◆ **Task prompt**:
Within the lines below, the span from the line with "266x184 pixels. At" to the line with "Click the India flag icon beside Delhi", both ends included, is to be reproduced exactly, with pictures omitted.

◆ **Working data**:
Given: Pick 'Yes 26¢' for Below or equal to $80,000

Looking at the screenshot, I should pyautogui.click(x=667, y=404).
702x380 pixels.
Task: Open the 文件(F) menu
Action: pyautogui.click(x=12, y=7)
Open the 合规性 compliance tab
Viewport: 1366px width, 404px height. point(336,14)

* * *

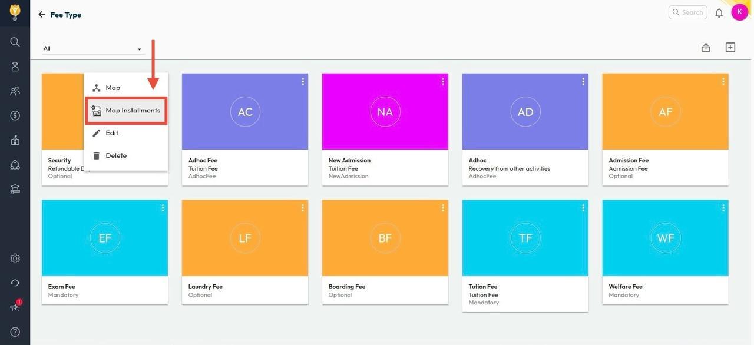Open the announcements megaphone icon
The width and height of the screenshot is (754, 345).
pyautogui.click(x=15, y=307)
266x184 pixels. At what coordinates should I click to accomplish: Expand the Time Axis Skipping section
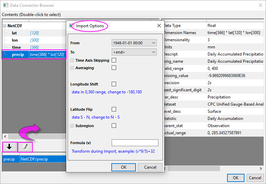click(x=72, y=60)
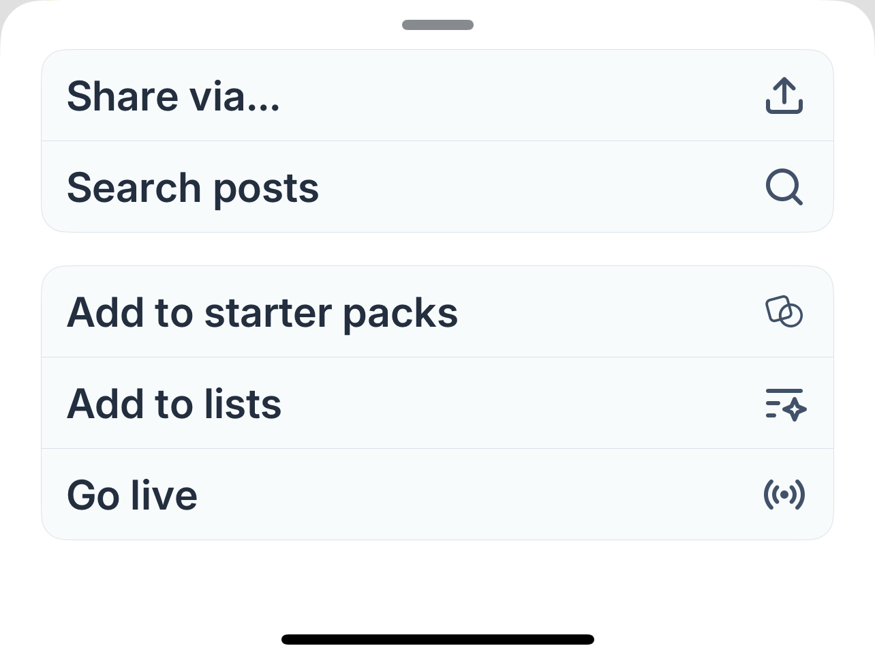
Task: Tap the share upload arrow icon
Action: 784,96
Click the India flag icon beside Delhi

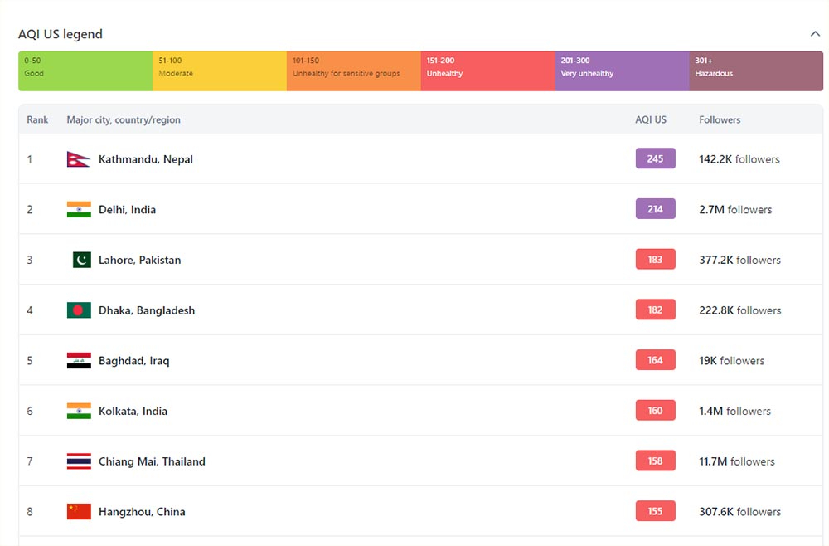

◆ **Written answer**:
266x184 pixels. At what coordinates should I click to accomplish: Expand the Time Axis Skipping section
click(x=72, y=60)
Task: Tap the share upload arrow icon
Action: 784,96
Click the India flag icon beside Delhi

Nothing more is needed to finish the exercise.